§ Work to be completed
The entries below contain a stretch that opens with the line containing "Image resolution: width=823" and closes with the line containing "The height and width of the screenshot is (720, 1280)."; set down that stretch exactly, both ends included, and nothing else.

-=-=-

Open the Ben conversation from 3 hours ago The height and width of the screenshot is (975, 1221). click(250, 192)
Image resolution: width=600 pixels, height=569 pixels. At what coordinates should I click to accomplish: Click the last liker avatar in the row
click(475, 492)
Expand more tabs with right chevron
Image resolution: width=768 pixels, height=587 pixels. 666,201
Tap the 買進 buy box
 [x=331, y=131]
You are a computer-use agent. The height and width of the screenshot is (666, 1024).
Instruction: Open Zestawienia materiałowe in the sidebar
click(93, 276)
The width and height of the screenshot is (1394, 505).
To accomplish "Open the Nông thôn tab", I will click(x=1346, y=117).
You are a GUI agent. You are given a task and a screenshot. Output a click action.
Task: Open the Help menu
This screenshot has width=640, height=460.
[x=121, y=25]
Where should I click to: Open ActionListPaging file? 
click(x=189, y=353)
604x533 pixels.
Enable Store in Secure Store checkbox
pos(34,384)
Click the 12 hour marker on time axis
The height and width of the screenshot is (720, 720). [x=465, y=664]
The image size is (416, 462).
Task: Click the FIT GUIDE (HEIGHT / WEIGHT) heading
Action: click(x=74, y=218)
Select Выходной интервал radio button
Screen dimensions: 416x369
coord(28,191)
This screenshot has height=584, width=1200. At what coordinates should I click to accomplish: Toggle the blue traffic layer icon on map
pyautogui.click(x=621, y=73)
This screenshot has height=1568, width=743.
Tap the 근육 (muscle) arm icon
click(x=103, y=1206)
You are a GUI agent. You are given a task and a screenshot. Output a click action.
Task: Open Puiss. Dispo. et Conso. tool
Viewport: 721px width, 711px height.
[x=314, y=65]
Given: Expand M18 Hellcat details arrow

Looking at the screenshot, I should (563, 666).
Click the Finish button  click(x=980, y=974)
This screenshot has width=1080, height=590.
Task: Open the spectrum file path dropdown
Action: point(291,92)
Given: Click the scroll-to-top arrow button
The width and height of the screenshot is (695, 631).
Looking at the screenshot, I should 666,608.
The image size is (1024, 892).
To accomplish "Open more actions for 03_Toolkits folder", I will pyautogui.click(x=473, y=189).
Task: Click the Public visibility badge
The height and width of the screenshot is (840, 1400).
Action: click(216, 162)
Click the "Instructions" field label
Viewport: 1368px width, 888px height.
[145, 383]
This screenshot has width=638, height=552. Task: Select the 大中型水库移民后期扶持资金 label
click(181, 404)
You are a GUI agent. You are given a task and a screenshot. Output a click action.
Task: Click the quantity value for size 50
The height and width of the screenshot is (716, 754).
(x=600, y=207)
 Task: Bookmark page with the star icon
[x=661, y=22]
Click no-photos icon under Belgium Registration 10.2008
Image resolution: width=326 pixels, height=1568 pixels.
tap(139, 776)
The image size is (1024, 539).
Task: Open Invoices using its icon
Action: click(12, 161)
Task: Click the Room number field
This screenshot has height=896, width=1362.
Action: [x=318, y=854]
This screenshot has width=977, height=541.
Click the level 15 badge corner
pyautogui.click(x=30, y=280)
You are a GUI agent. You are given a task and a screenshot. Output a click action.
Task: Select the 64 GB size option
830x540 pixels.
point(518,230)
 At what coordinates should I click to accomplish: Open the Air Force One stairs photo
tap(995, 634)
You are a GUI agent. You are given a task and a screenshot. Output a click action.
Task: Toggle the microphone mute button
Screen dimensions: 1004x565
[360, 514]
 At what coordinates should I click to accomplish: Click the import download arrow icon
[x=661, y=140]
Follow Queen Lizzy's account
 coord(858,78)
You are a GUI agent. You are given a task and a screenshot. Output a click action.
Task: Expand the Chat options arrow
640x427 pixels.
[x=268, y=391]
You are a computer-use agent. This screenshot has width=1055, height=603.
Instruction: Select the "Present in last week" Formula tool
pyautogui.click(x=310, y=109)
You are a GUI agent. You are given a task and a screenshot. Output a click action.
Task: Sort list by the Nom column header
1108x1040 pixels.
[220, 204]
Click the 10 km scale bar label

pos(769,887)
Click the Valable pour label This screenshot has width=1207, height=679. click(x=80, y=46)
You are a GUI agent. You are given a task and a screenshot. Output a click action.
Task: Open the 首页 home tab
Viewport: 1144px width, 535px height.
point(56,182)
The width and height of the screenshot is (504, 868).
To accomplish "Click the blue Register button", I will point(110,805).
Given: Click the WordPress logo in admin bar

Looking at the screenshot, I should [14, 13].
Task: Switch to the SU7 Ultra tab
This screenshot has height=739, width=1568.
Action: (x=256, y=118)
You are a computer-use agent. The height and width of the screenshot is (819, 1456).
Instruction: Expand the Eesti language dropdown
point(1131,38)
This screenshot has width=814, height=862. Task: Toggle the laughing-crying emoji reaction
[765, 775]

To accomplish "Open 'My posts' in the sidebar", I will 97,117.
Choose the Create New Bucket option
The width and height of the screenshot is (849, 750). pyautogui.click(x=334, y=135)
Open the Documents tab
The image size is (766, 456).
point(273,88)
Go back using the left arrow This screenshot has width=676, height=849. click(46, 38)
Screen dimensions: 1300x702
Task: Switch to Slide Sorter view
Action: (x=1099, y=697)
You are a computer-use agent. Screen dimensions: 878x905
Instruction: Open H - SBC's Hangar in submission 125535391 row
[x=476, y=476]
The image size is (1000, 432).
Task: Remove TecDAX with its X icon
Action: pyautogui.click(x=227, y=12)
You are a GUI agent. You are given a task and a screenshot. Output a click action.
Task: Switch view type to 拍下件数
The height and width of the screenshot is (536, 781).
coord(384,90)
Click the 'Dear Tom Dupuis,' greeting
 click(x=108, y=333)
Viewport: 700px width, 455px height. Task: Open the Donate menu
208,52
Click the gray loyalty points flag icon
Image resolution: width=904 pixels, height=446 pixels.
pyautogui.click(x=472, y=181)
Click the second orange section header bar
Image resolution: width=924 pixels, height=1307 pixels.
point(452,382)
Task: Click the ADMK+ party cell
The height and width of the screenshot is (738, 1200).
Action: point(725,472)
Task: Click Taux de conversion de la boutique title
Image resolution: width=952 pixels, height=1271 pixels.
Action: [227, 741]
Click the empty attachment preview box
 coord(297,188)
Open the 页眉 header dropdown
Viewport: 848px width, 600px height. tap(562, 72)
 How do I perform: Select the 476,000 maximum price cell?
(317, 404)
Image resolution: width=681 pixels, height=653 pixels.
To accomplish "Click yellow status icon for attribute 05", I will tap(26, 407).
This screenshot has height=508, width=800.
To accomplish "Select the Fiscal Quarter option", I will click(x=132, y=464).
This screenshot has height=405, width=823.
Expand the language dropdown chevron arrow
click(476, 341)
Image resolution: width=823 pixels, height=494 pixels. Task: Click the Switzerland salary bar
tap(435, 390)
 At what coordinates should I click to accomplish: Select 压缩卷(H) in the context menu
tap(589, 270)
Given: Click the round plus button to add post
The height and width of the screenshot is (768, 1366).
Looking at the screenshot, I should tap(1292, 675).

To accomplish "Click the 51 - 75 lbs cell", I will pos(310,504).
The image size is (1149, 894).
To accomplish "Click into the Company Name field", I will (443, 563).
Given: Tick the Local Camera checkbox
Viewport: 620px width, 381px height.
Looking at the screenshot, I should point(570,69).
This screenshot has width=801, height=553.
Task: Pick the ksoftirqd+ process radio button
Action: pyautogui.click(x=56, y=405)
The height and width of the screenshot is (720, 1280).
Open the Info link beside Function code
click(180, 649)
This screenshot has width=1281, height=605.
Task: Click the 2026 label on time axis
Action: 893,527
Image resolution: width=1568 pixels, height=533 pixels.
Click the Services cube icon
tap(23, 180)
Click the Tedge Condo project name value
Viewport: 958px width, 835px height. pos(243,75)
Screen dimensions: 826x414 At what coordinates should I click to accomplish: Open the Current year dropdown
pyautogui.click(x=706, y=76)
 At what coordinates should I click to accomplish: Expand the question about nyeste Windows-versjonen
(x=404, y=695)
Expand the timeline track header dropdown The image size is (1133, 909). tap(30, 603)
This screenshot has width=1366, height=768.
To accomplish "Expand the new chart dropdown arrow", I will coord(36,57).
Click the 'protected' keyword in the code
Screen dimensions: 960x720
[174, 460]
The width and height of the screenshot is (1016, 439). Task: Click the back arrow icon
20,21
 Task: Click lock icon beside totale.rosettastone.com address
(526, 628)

-=-=-

§ Output of the exercise
Image resolution: width=823 pixels, height=494 pixels. Task: Click the Switzerland salary bar
tap(435, 390)
 At what coordinates should I click to accomplish: Select 压缩卷(H) in the context menu
tap(589, 270)
Given: Click the round plus button to add post
The height and width of the screenshot is (768, 1366).
Looking at the screenshot, I should tap(1292, 675).

To accomplish "Click the 51 - 75 lbs cell", I will pos(310,504).
The image size is (1149, 894).
To accomplish "Click into the Company Name field", I will (443, 563).
Given: Tick the Local Camera checkbox
Viewport: 620px width, 381px height.
Looking at the screenshot, I should point(570,69).
This screenshot has width=801, height=553.
Task: Pick the ksoftirqd+ process radio button
Action: pyautogui.click(x=56, y=405)
The height and width of the screenshot is (720, 1280).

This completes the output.